QUOTED PASSAGE
--- Begin ---
# Lets talk about...



## southern (Dec 6, 2012)

Need some male advice...


How do I get my shy husband to talk to me about sex(I am also a little shy about this topic). We are to the point in our marriage where I don't want him to get bored. We currently have sex about 3 times a week and have been married for coming on 5 years. I just want to know what he wants.


----------



## I Notice The Details (Sep 15, 2012)

Early in our marriage, we learned about a technique called "His 30 Minutes / Her 30 Minutes". Basically, you pick a special time for him and, during his 30 minutes, he can ask you for anything he wants or desires...sexually. You can fulfill his wishes, or pass on specific requests if you are too uncomfortable, and he will give you another request. The focus is on his pleasure.

On another night, it is Her turn, and she gets 30 minutes of whatever she wants/desires. The focus is on her pleasure. I learned alot about what my wife wants, how she likes to be touched, teased, kissed...because she came out and requested it during her 30 minutes.
--- End ---
COLLECTED MATERIAL
--- Begin ---
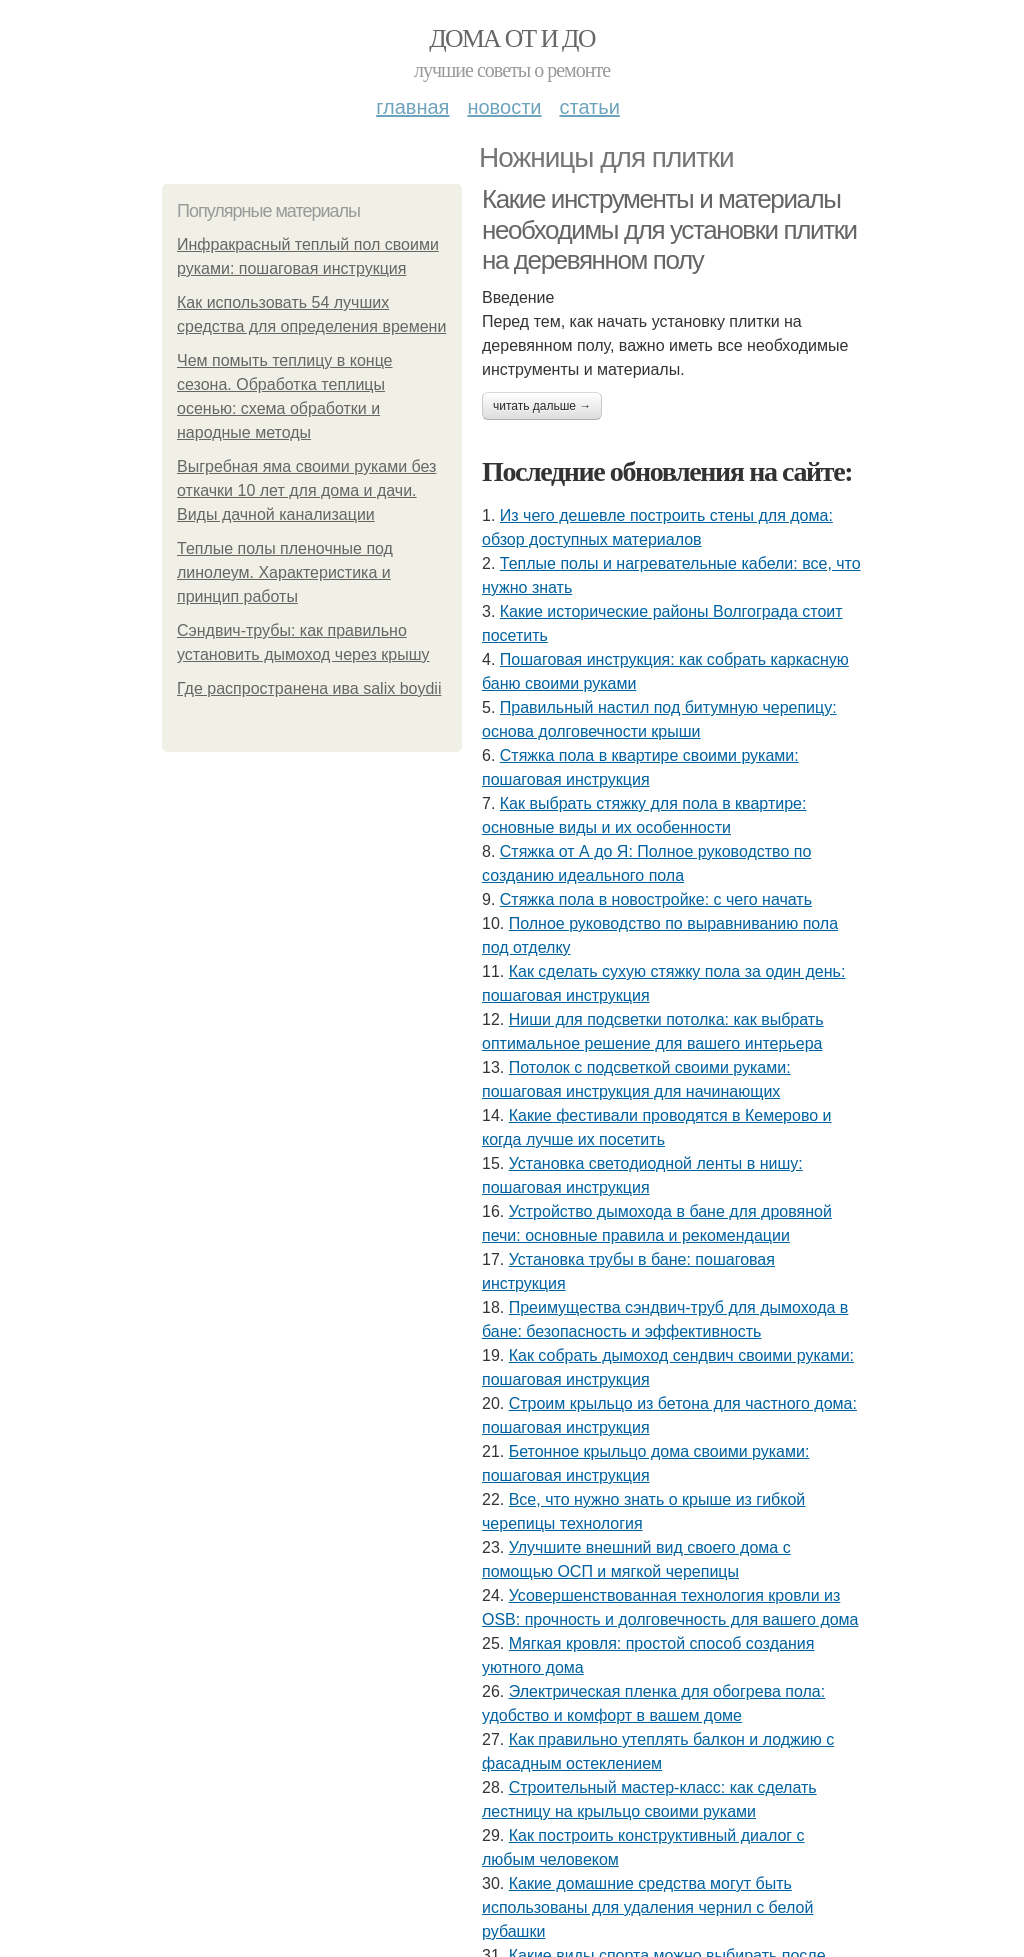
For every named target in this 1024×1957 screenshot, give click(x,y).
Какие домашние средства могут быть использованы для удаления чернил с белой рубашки (647, 1907)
--- End ---
TASKS TO CARRY OUT
**1.** Answer these questions about the marriage advice thread.
(a) How often does the first poster say the couple currently has sex?
(b) How long has the first poster been married?
(c) What is the technique called that the second poster learned early in marriage?
**2.** Write the next part of the marriage advice thread, starting after its last sentence.

RESULTS FOR EACH TASK
**1.**
(a) About 3 times a week.
(b) Coming on 5 years.
(c) "His 30 Minutes / Her 30 Minutes".

**2.**
Likewise, she learned exactly how I like my body teased, kissed, stroked....etc. If forces each person to communicate what they want, and allows the other person to lovingly please them. You will each get bolder with your requests each time you do this. Trust me. 

Try it! We have done it many times over the years. It works and is fun at the same time. We have turned it into 1 hour sessions, and when my wife is really stressed, I love to surprise her with fresh flowers, and a card that says she gets an hour of total pleasure...whatever she desires. :


----------



## Hope1964 (Sep 26, 2011)

You could also try buying some books that cover it. Passionate Marriage is one, although it's a tough read. It's covered in His Needs Her Needs also. Or, there's those 101 nights of Great Sex books, or books that have an idea on each page and you pick a page from a chart. 

Or try a 'jar'. Put some ideas in it and pick one whenever the mood strikes either of you.


----------



## elizabethdennis (Jan 16, 2013)

This sounds like a great idea, not just for newly weds but for those who have been married for several years already. This could rekindle your romance in a light and at the same time exciting way. I should give this a try! Lol


----------



## I got this (Feb 25, 2013)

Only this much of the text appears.